- _WHAT IS BEING ASKED_: Filter the listing below for "will" and report every line that has it.

BEGIN PROVIDED MATERIAL

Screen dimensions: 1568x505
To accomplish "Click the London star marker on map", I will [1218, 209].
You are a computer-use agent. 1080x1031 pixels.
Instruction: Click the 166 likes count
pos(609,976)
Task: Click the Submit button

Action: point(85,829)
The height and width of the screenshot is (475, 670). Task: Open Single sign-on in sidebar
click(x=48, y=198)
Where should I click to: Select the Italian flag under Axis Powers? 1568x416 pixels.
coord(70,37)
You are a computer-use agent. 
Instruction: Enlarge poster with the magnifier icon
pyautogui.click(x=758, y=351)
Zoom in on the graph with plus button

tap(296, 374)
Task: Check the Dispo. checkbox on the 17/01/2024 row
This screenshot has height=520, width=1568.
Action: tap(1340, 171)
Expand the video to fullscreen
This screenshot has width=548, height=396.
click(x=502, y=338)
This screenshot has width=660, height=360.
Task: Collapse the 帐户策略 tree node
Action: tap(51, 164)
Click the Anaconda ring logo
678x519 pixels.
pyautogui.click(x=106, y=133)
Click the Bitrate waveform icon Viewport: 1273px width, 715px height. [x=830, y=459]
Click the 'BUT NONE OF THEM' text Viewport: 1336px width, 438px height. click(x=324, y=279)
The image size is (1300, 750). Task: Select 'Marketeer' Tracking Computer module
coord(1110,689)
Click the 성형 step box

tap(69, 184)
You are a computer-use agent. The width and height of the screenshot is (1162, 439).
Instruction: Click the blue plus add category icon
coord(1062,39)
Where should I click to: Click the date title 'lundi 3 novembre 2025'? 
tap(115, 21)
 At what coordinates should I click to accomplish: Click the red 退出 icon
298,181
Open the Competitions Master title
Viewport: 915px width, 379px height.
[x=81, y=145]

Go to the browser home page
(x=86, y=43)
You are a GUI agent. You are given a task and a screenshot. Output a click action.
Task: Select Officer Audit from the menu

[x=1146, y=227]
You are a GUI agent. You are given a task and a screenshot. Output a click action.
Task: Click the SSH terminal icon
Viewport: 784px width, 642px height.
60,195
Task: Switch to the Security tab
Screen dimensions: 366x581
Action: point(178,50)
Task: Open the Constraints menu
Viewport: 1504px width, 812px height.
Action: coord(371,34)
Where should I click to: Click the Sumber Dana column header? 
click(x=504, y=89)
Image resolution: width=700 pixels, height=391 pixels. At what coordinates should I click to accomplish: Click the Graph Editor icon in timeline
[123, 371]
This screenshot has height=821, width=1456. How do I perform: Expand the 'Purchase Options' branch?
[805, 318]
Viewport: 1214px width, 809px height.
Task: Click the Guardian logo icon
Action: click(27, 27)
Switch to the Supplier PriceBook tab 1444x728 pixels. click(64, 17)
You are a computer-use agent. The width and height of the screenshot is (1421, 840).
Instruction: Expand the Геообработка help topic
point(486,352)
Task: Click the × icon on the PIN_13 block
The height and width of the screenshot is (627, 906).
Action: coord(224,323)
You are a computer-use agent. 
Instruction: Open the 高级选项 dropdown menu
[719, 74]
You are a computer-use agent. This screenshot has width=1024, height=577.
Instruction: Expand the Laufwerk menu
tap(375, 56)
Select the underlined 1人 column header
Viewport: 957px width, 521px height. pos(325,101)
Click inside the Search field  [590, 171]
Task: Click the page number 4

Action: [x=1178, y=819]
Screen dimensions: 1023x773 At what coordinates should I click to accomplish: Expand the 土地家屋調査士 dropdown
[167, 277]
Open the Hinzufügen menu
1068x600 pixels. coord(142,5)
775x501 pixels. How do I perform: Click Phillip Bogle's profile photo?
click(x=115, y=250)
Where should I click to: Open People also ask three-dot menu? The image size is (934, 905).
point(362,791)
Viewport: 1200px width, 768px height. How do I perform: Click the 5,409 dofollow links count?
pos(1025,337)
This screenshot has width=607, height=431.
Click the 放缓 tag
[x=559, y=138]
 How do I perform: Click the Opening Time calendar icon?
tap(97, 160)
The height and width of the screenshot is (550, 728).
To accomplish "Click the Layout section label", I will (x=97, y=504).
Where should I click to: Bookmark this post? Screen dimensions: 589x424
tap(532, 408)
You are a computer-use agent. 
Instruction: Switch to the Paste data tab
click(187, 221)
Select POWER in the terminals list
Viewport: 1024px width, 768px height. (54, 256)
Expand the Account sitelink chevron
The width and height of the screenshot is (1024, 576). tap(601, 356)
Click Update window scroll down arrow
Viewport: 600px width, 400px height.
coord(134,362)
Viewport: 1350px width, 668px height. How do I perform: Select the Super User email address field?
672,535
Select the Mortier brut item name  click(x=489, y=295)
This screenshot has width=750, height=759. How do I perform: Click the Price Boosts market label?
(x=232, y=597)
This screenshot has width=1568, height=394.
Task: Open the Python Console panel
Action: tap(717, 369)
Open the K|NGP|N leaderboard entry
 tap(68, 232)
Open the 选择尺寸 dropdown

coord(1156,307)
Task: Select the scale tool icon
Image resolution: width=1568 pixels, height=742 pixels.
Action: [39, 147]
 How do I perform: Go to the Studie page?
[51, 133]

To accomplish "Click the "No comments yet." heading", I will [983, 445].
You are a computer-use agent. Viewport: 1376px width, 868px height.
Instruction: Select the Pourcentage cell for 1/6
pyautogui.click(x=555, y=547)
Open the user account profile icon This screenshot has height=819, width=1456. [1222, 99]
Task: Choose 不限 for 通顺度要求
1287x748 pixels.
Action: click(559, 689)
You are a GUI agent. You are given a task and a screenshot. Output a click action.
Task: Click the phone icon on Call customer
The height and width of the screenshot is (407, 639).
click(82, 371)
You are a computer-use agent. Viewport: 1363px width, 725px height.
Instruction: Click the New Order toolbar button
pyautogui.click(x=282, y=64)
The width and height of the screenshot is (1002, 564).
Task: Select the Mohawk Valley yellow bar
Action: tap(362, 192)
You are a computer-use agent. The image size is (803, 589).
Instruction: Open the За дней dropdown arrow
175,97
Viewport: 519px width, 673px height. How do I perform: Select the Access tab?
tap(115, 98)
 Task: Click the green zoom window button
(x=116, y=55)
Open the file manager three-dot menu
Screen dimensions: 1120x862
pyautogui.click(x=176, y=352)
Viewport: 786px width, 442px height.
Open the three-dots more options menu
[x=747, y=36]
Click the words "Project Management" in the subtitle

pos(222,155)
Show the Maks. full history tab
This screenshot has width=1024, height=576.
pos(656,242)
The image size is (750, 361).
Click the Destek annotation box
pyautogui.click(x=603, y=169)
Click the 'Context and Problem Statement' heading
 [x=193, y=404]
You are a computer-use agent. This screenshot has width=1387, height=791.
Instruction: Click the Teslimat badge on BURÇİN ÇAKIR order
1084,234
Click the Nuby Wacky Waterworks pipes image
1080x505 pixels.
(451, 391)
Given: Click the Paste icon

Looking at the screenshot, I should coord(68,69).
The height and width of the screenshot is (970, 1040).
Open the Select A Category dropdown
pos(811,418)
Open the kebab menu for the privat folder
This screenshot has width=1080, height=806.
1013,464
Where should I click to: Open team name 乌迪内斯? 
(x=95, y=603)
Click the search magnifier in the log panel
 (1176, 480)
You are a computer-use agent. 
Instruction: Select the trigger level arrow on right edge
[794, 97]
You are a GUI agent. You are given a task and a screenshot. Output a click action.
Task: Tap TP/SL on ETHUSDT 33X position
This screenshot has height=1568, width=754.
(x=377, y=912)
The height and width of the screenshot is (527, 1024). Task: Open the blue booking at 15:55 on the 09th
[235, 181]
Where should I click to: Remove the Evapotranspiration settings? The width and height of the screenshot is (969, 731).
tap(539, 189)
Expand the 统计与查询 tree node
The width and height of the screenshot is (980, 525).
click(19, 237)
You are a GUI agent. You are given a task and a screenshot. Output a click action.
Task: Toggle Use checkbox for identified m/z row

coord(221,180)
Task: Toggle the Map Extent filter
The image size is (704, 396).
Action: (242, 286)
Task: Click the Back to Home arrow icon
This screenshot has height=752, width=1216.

END PROVIDED MATERIAL

- _TASK RESULT_:
To accomplish "Click the London star marker on map", I will [1218, 209].
To accomplish "Click the Layout section label", I will (x=97, y=504).
To accomplish "Click the "No comments yet." heading", I will [983, 445].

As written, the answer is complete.